# About this task
In the entries below, the lines from the one with "Instruction: Open the" through the one with "Given: Show next product thumbnails arrow" are to be copied exactly; both ends count.

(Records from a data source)
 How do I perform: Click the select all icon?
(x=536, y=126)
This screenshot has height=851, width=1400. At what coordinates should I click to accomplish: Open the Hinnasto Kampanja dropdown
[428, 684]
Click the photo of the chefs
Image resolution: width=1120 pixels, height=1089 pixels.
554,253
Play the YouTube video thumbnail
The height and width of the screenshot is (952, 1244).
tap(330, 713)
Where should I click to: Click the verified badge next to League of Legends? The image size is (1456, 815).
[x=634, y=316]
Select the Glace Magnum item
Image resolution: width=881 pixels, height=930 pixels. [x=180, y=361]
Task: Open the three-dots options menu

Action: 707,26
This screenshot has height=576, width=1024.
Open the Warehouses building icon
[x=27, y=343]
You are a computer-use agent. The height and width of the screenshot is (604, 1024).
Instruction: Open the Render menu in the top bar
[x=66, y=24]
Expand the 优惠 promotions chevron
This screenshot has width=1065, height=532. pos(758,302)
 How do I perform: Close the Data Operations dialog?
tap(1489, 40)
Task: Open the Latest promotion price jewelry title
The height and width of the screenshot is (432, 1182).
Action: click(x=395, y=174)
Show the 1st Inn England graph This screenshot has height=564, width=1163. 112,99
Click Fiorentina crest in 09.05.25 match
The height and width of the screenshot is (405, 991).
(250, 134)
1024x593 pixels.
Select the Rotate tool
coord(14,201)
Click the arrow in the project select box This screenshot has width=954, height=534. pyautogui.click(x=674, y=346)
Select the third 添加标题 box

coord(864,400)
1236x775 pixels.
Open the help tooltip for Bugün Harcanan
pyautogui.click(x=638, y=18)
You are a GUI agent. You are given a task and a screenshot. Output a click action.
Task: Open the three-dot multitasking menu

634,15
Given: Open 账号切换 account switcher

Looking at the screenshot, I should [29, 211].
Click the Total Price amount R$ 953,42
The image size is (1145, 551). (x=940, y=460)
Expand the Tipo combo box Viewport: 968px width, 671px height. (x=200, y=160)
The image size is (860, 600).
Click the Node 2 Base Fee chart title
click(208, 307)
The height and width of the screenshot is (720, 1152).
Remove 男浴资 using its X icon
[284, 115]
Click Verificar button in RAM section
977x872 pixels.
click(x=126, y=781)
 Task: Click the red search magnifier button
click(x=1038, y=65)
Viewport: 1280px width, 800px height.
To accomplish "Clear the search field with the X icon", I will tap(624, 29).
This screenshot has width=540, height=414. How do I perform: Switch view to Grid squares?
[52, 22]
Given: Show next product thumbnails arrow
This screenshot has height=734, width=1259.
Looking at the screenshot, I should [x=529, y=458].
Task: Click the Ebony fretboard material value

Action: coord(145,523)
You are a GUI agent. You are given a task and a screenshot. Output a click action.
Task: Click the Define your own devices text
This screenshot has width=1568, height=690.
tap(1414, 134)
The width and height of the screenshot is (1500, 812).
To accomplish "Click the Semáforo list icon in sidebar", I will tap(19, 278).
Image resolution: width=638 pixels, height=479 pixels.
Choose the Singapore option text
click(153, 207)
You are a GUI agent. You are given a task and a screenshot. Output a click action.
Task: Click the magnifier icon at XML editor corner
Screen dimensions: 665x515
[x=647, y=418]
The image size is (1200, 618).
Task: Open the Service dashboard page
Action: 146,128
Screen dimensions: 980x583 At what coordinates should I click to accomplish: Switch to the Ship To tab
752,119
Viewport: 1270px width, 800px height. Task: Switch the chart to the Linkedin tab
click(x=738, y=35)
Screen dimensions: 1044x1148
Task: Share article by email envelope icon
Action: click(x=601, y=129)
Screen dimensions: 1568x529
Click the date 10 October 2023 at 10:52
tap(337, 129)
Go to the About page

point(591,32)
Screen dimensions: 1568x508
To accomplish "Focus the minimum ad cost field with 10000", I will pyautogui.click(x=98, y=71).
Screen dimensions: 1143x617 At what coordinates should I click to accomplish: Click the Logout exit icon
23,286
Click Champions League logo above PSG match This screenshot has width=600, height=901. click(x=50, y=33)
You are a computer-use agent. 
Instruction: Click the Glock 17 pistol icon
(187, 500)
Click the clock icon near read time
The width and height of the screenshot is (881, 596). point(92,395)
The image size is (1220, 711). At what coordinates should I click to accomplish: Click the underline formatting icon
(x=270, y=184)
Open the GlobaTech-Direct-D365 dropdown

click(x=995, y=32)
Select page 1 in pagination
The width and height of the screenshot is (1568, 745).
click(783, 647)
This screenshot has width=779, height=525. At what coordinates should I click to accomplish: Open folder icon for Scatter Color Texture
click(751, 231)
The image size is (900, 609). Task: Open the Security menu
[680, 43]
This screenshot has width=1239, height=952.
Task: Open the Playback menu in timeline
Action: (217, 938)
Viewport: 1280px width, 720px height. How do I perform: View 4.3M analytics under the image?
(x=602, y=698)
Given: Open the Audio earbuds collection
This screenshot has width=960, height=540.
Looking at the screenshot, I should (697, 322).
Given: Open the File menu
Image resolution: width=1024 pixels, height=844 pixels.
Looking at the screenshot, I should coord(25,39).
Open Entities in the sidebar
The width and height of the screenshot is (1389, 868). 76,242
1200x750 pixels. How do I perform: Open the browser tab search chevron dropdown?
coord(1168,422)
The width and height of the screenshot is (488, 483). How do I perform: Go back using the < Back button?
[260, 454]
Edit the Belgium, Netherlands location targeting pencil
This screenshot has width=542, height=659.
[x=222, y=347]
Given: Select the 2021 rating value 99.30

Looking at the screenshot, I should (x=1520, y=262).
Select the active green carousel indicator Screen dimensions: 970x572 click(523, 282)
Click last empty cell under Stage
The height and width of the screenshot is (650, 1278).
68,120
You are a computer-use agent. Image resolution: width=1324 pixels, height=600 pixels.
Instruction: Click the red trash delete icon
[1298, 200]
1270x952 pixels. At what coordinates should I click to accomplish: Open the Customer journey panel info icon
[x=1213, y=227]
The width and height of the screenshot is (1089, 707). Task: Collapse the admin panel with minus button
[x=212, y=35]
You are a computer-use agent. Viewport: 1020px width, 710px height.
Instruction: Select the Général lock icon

# Expected answer
Instruction: Open the Render menu in the top bar
[x=66, y=24]
Expand the 优惠 promotions chevron
This screenshot has width=1065, height=532. pos(758,302)
 How do I perform: Close the Data Operations dialog?
tap(1489, 40)
Task: Open the Latest promotion price jewelry title
The height and width of the screenshot is (432, 1182).
Action: click(x=395, y=174)
Show the 1st Inn England graph This screenshot has height=564, width=1163. 112,99
Click Fiorentina crest in 09.05.25 match
The height and width of the screenshot is (405, 991).
(250, 134)
1024x593 pixels.
Select the Rotate tool
coord(14,201)
Click the arrow in the project select box This screenshot has width=954, height=534. pyautogui.click(x=674, y=346)
Select the third 添加标题 box

coord(864,400)
1236x775 pixels.
Open the help tooltip for Bugün Harcanan
pyautogui.click(x=638, y=18)
You are a GUI agent. You are given a task and a screenshot. Output a click action.
Task: Open the three-dot multitasking menu

634,15
Given: Open 账号切换 account switcher

Looking at the screenshot, I should [29, 211].
Click the Total Price amount R$ 953,42
The image size is (1145, 551). (x=940, y=460)
Expand the Tipo combo box Viewport: 968px width, 671px height. (x=200, y=160)
The image size is (860, 600).
Click the Node 2 Base Fee chart title
click(208, 307)
The height and width of the screenshot is (720, 1152).
Remove 男浴资 using its X icon
[284, 115]
Click Verificar button in RAM section
977x872 pixels.
click(x=126, y=781)
 Task: Click the red search magnifier button
click(x=1038, y=65)
Viewport: 1280px width, 800px height.
To accomplish "Clear the search field with the X icon", I will tap(624, 29).
This screenshot has width=540, height=414. How do I perform: Switch view to Grid squares?
[52, 22]
Given: Show next product thumbnails arrow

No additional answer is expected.